Reproduce verbatim the lines of the entries that run from the line containing "How do I perform: Click the divider" through the line containing "Image resolution: width=780", both included, and nothing else.

■ **Provided information**
-=-=-=-=-

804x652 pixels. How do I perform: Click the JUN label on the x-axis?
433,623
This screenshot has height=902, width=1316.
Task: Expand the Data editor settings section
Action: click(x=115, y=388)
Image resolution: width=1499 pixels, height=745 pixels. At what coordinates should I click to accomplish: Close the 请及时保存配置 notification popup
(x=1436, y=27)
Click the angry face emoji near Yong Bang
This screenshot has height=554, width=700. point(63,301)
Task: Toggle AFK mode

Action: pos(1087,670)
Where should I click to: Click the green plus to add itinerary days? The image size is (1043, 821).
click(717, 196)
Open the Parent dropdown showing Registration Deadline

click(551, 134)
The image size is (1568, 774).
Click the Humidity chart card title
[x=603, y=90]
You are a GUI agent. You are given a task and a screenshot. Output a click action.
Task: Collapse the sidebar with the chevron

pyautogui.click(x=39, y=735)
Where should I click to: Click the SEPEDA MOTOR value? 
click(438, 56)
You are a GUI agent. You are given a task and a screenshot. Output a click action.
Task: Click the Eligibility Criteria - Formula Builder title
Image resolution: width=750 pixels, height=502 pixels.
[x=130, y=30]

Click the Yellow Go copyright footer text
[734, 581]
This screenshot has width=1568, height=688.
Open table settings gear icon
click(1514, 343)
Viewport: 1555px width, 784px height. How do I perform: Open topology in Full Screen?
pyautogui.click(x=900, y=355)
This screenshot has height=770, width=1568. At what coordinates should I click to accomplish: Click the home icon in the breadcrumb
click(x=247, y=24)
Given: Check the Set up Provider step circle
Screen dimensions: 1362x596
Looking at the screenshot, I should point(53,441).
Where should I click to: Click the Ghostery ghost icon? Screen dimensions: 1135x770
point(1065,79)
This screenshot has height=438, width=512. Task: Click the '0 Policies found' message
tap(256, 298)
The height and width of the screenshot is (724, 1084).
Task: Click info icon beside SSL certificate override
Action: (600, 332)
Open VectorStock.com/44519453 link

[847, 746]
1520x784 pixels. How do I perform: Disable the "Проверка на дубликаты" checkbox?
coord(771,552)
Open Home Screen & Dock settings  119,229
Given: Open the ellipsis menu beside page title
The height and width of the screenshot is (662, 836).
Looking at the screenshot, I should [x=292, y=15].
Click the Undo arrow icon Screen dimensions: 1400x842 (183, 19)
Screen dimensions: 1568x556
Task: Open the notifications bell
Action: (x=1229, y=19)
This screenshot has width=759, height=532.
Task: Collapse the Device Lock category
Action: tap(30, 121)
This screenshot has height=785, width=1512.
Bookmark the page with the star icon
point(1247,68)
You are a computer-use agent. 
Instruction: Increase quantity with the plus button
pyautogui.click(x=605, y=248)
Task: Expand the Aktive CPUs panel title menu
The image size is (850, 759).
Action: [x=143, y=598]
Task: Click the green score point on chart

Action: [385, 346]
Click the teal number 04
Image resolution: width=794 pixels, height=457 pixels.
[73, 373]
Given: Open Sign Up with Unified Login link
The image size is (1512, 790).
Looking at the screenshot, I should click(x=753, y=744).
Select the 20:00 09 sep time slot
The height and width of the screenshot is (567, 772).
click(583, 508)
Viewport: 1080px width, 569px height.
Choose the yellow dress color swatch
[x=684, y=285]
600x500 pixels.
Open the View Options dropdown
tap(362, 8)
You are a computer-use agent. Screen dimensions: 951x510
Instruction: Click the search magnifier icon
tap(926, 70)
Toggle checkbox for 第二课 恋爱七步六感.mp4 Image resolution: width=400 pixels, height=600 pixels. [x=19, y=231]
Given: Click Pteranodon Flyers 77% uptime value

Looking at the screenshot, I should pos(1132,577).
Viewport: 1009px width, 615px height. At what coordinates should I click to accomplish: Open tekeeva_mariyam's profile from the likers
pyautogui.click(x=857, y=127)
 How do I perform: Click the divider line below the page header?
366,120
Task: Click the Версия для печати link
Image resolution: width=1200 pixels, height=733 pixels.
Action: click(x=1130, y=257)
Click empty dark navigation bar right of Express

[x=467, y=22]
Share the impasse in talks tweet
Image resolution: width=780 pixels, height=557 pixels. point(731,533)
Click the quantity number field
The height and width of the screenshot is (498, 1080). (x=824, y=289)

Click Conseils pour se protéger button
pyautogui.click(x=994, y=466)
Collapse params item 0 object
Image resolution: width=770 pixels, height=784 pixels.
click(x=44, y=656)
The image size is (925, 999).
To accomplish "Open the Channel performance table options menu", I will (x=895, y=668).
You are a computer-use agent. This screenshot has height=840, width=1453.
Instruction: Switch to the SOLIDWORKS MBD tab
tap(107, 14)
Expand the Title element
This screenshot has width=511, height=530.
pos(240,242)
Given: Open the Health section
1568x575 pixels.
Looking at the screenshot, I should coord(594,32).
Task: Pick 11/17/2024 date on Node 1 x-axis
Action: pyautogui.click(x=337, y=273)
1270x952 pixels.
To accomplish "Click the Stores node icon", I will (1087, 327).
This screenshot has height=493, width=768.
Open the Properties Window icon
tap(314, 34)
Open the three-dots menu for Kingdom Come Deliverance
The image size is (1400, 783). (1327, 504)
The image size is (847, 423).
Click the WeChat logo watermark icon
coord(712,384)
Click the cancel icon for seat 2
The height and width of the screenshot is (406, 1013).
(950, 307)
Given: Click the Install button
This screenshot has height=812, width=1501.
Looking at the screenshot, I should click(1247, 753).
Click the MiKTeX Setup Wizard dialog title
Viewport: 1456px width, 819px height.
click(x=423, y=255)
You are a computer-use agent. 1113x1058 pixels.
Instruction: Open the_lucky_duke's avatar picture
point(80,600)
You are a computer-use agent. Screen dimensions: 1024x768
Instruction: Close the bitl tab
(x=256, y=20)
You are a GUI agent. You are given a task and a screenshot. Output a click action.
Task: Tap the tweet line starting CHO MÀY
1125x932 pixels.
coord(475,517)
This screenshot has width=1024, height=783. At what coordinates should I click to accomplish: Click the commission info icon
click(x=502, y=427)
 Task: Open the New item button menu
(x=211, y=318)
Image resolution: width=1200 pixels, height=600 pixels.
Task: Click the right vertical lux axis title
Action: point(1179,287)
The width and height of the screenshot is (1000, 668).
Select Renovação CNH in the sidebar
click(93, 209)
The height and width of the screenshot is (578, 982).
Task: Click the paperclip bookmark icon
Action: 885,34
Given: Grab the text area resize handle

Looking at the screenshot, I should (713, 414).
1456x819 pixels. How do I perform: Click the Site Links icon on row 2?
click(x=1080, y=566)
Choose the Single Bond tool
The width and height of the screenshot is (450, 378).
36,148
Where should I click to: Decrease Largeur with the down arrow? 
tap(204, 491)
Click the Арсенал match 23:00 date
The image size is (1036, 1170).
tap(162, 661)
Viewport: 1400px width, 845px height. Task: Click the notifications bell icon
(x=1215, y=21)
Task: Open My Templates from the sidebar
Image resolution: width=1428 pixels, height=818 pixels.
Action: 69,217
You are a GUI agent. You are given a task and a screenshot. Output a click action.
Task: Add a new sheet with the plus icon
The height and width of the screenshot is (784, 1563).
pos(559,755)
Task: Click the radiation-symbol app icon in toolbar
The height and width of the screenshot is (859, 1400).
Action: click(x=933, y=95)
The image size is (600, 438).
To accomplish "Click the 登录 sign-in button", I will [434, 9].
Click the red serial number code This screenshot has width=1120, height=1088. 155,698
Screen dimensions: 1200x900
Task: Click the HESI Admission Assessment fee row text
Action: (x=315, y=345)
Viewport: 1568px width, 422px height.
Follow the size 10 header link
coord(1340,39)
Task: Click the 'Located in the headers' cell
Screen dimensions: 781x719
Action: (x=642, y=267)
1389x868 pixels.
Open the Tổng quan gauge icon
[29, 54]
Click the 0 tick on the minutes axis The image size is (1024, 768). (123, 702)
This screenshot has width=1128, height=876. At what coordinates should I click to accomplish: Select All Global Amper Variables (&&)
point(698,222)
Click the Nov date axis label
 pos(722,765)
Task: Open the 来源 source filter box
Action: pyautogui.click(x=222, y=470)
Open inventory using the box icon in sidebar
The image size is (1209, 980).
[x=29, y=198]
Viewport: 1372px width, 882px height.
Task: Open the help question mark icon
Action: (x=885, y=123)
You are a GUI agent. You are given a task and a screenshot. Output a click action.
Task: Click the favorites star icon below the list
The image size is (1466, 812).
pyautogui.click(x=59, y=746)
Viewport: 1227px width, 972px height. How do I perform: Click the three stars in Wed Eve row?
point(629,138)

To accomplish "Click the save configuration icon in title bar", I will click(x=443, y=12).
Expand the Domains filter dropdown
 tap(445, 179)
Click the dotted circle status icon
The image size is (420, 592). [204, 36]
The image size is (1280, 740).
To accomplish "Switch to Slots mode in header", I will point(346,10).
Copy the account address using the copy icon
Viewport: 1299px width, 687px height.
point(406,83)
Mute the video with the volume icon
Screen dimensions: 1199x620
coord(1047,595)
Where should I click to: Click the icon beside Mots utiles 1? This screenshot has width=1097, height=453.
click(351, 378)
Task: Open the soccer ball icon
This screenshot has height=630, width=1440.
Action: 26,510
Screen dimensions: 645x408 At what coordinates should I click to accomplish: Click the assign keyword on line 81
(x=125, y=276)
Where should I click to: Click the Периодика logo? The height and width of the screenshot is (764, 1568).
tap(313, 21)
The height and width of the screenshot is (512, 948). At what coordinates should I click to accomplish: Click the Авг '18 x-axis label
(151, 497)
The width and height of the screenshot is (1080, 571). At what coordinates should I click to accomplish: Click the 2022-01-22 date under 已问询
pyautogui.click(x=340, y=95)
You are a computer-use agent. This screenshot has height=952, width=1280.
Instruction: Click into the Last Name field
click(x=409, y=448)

-=-=-=-=-

■ **Solution to this task**
 How do I perform: Click the divider line below the page header?
366,120
Task: Click the Версия для печати link
Image resolution: width=1200 pixels, height=733 pixels.
Action: click(x=1130, y=257)
Click empty dark navigation bar right of Express

[x=467, y=22]
Share the impasse in talks tweet
Image resolution: width=780 pixels, height=557 pixels. point(731,533)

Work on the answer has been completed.